- Current region: Central Albania
- Place of origin: Kavajë
- Founded: 18th Century
- Members: Ibrahim Aga Bostanxhiu; Omer Pashë Kavaja; Ruhije Alltuni; Shahsivar Alltuni;
- Estate: 25 chifliks

= Alltuni family =

Noble family from Albania

The Alltuni were a wealthy and powerful Albanian feudal family at a time when the present day territory of Albania was under Ottoman rule. For almost two centuries they ruled over the entire region of Kavajë and large parts of the Myzeqe plains.

They self-claimed to be the descendants of an unidentified Kapudan Pasha, a beylerbey and great admiral from Ulqin, who allegedly married a daughter of Sultan Ahmed I.
Their great wealth was accumulated through sea trade, especially in the exports of livestock.

The Alltuni made alliances with the Bushatlliu family of Shkodër who later rebelled against the Sublime Porte.
Members of this powerful family formed blood ties through marriage with other notable Albanian families such as the Taushani family of Elbasan, the Toptani family of Krujë, the Karbunara (Shehu) family of Lushnjë and later the Zogolli family of Mat.

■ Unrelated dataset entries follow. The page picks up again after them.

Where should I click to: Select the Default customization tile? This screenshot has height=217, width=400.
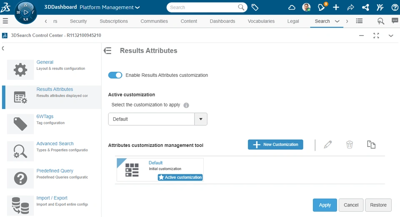[160, 170]
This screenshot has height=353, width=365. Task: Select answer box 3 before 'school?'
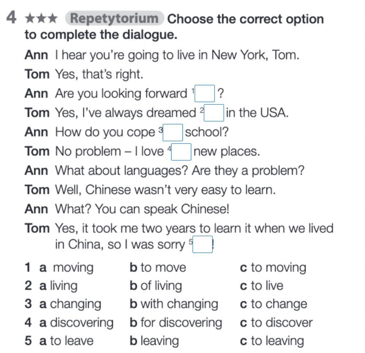click(x=173, y=132)
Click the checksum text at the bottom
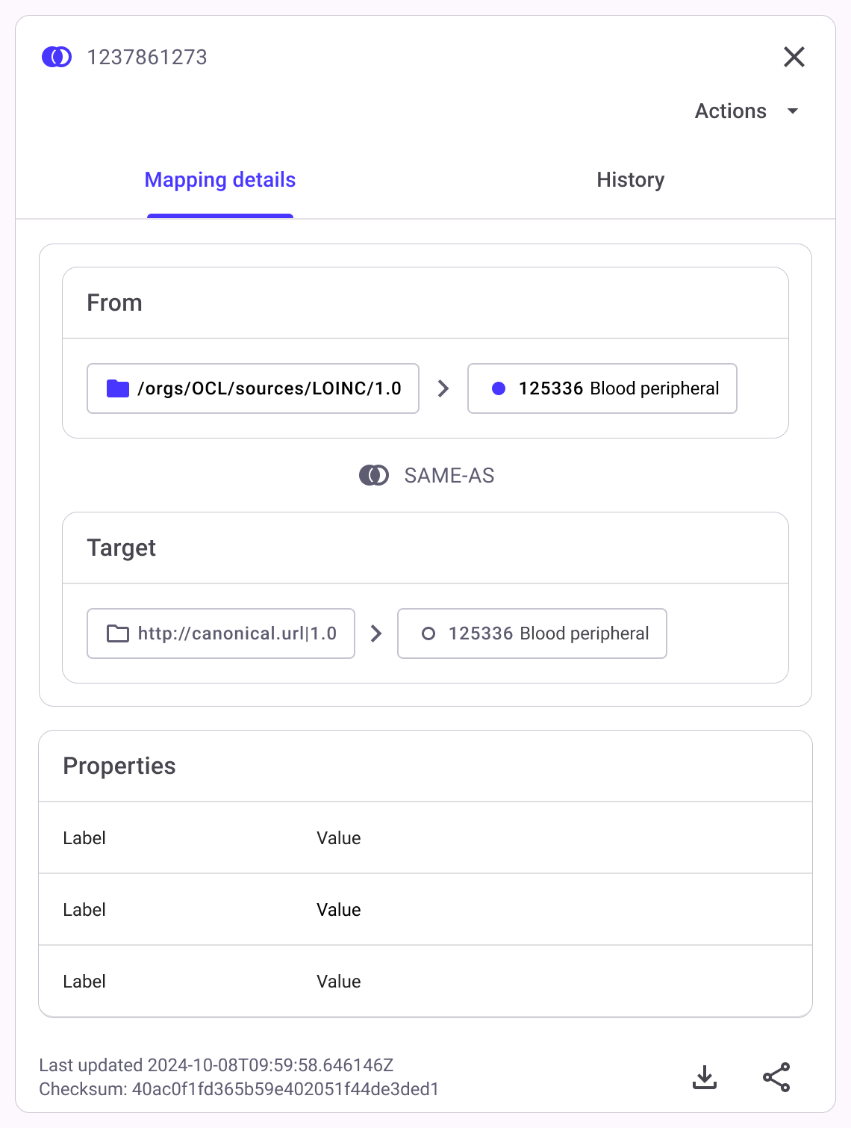Screen dimensions: 851x1128 coord(239,1089)
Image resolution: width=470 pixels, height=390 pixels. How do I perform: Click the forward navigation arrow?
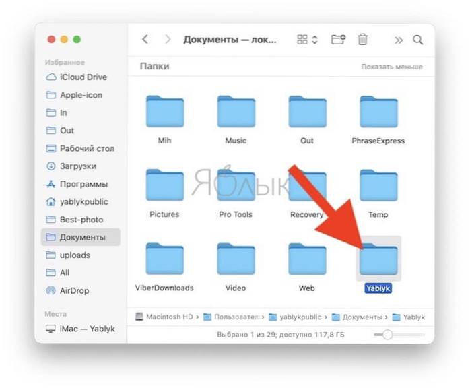coord(168,40)
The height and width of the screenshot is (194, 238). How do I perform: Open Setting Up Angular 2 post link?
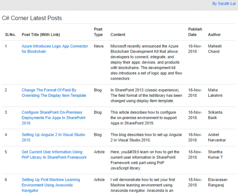pyautogui.click(x=53, y=137)
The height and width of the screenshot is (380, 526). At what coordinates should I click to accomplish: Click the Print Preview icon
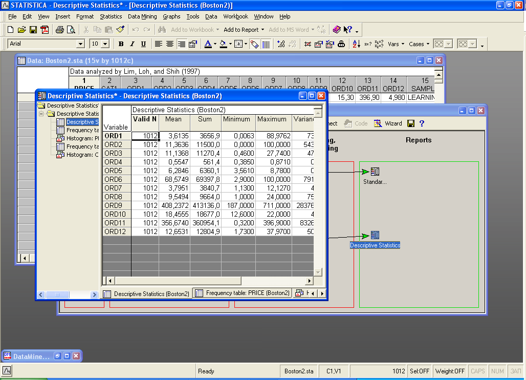coord(70,30)
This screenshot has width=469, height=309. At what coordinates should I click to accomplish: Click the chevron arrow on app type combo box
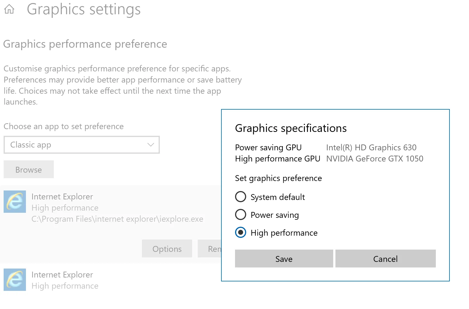click(151, 145)
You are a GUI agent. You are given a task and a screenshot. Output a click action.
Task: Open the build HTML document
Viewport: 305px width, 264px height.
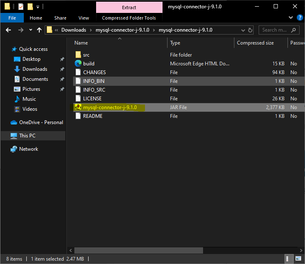pyautogui.click(x=89, y=64)
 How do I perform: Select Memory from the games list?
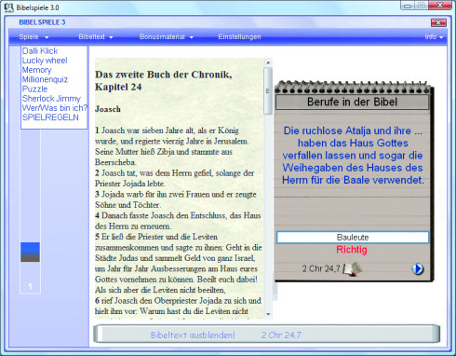[x=36, y=70]
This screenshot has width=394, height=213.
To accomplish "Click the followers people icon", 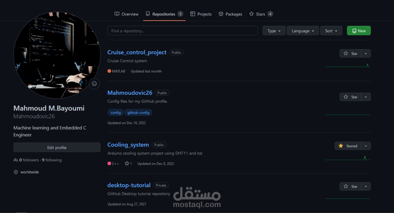I will (x=16, y=160).
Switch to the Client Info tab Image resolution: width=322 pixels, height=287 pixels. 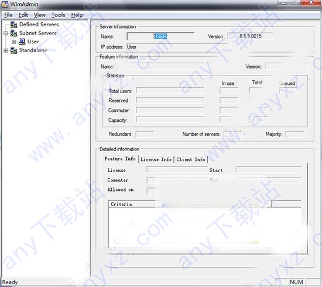point(191,160)
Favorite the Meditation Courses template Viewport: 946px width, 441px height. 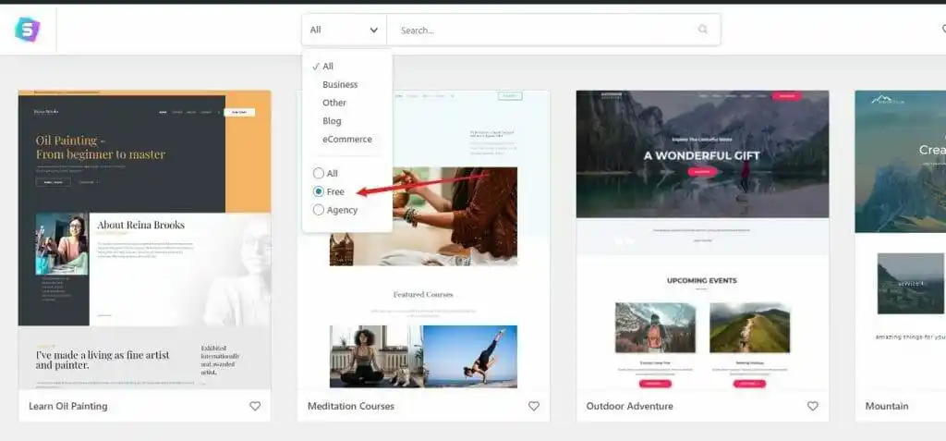[x=534, y=406]
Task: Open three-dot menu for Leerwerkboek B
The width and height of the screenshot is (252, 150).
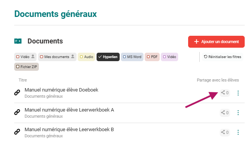Action: point(238,132)
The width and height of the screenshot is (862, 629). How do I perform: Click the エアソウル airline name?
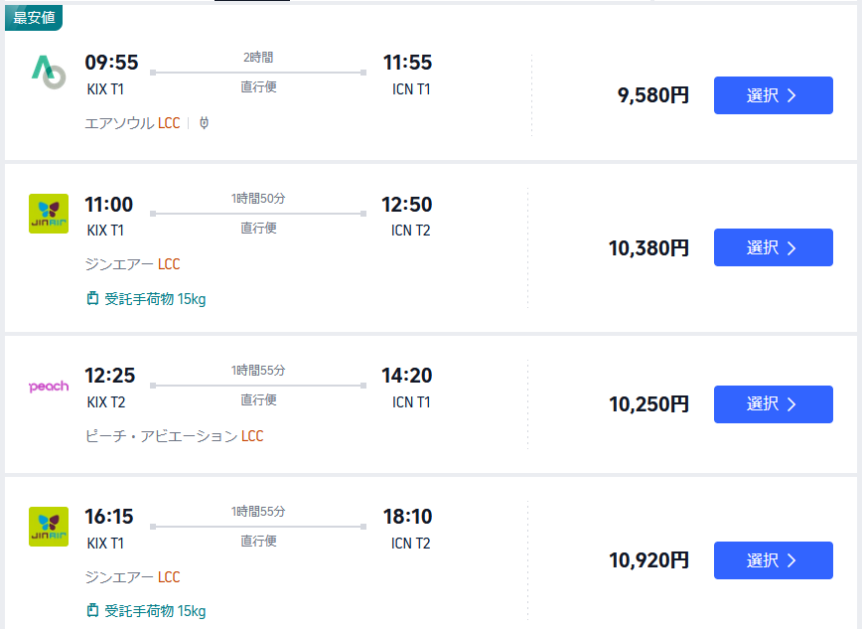tap(120, 123)
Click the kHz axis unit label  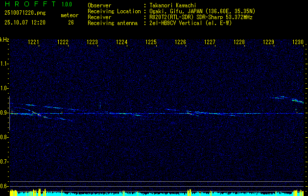click(4, 39)
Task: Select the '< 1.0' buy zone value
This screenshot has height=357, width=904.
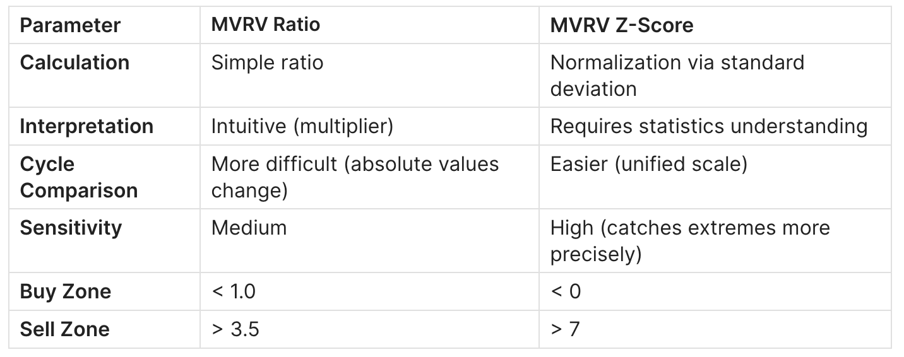Action: click(234, 291)
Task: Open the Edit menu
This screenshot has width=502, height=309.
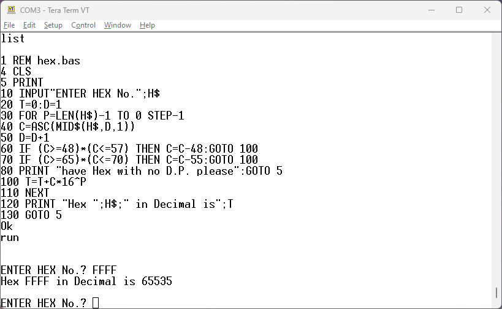Action: [x=29, y=25]
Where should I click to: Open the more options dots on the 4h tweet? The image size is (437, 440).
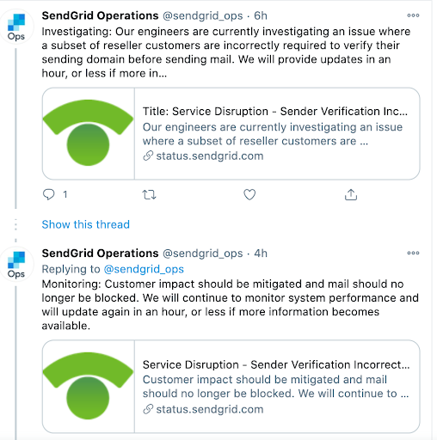point(413,253)
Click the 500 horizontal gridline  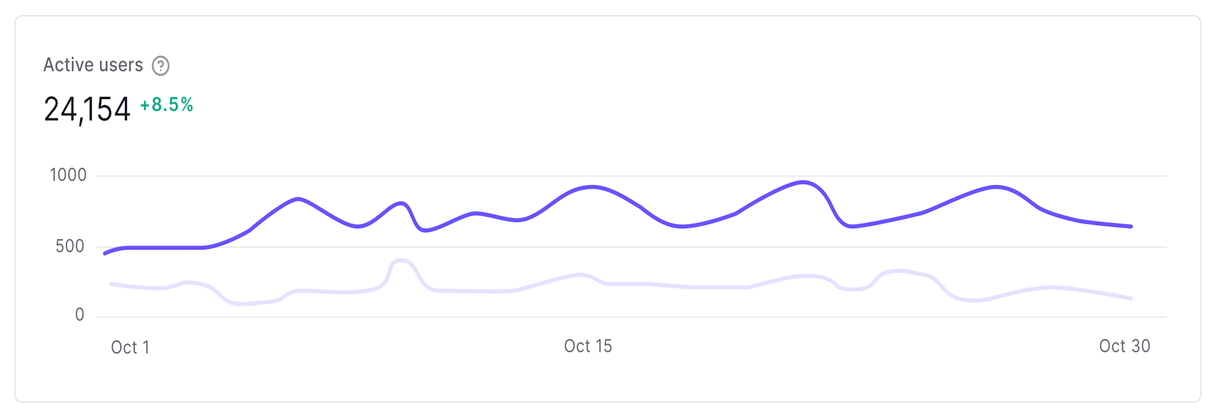point(631,247)
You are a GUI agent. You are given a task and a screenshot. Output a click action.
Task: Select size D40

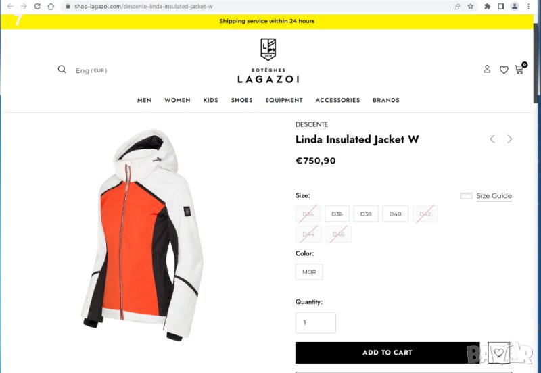point(395,214)
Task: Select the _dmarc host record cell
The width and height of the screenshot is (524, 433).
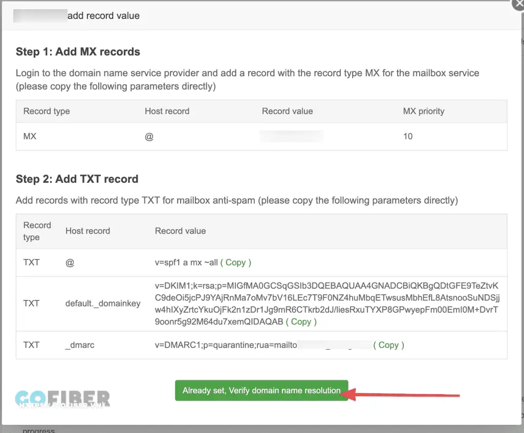Action: pos(80,345)
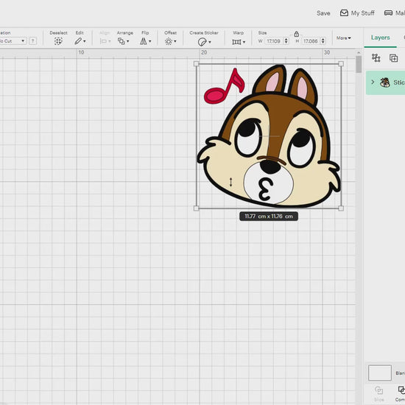Open the Flip tool

(145, 41)
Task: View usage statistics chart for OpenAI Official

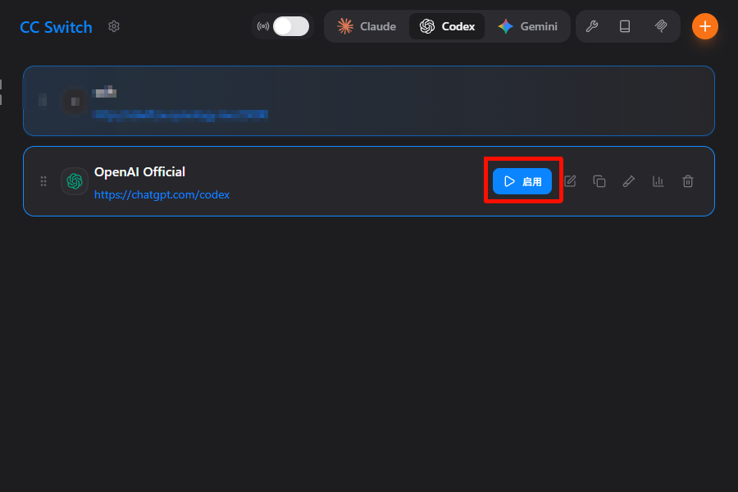Action: coord(658,181)
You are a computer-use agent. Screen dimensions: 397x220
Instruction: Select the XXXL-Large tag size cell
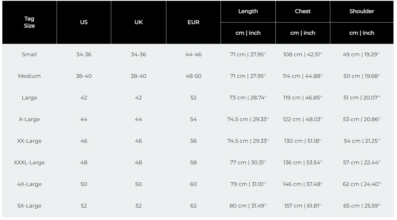(29, 163)
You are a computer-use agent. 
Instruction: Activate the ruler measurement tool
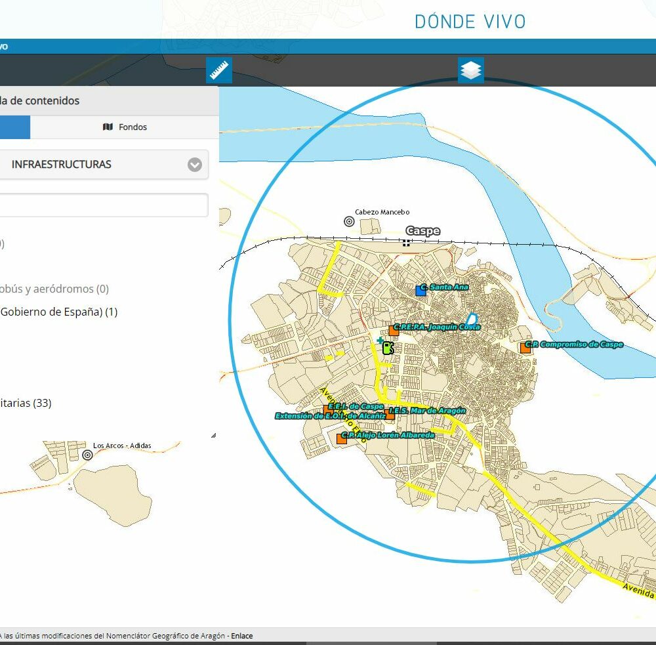(219, 70)
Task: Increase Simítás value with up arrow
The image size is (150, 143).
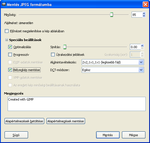Action: tap(142, 46)
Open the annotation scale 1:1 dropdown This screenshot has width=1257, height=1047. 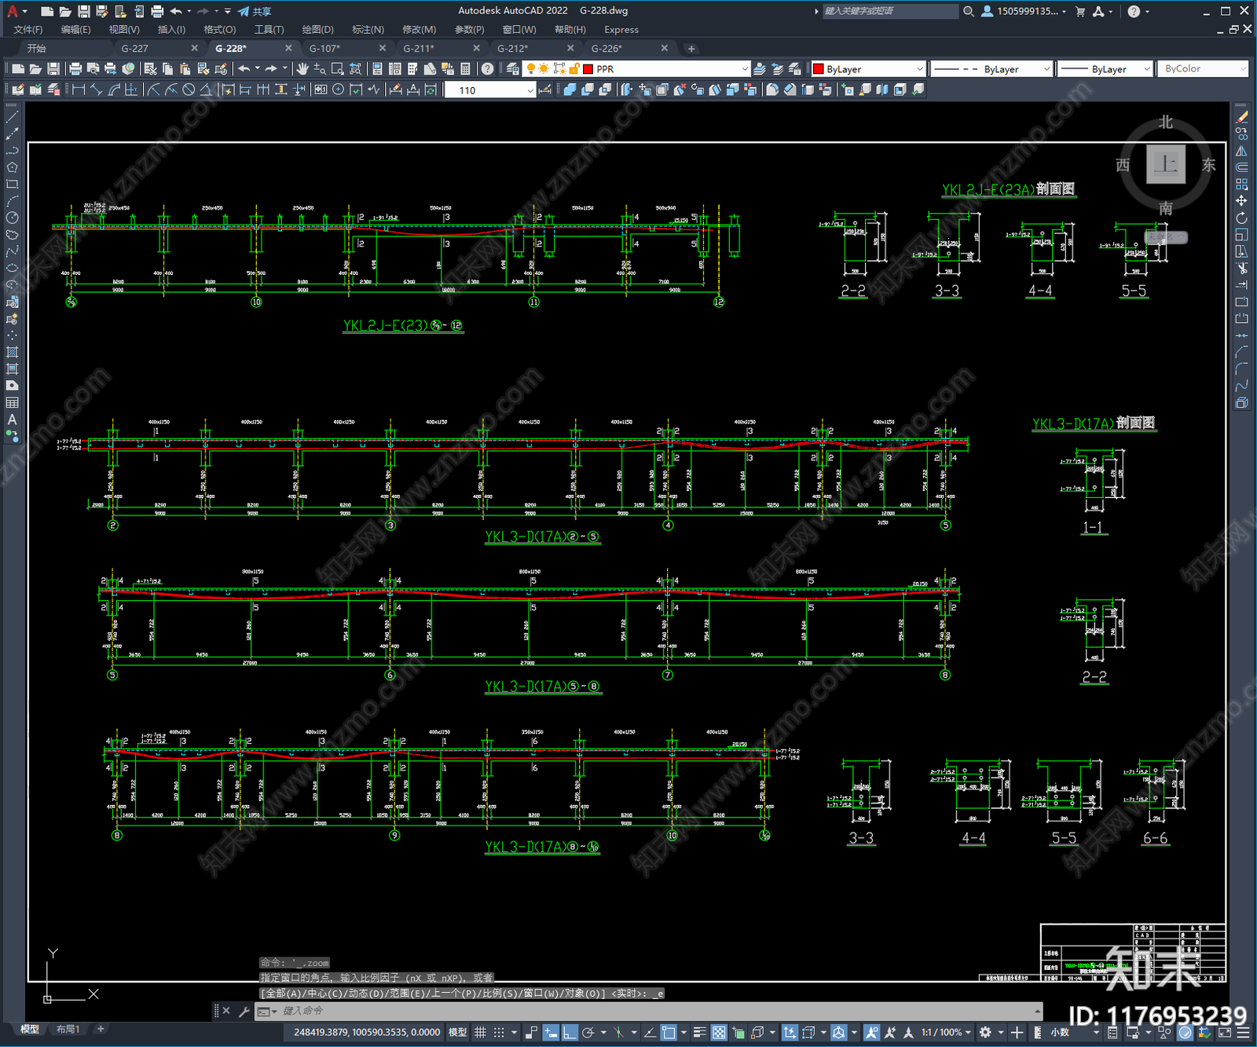point(947,1032)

In traditional literature, the Alltuni are mentioned in Gjergj Fishta's epic poem Lahuta e malcis (p. 227 – Te ura e sutjeskës).

==Alltuni family tree==
The origin of the "Alltuni" family name possibly derives from the Ottoman Turkish word altın which means golden.

- بك Kapllan Pasha
  - Shahsivar Alltuni
    - أغا Ibrahim Aga Bostanxhiu (Commander of the mukata of Durrës).
      - Mahmud Alltuni
        - Married into the Taushani household.
      - Married to Kaje Hanëmi, the daughter of Mehmet Pashë Bushatlliu.
    - بك Sulejman Beu
      - Married into the Toptani household but later divorced to marry the widow (Kaje Hanëmi) of his older brother who had just died.
  - پاشا Omer Pasha (Vali of Iskodra from 1755–1757; Sanjak-bey of Elbasan and Avlona from 1756–1768).
    - Halil Pasha Alltuni
  - Mehmet Alltuni
    - شیخ Ibrahim Karbunara (Cleric, politician and one of the main organizers of the Congress of Lushnjë)
  - Ruhije Alltuni
    - Married into the Zogolli household (to Xhelal Pasha Zogu). Was the paternal grandmother of King Zog.
    - Xhemal Pasha Zogu
      - Zog I of Albania
  - Shahsivar Alltuni (Deputy subprefect, mayor and parliament member representing Kavajë. Married to King Zog's paternal aunt.)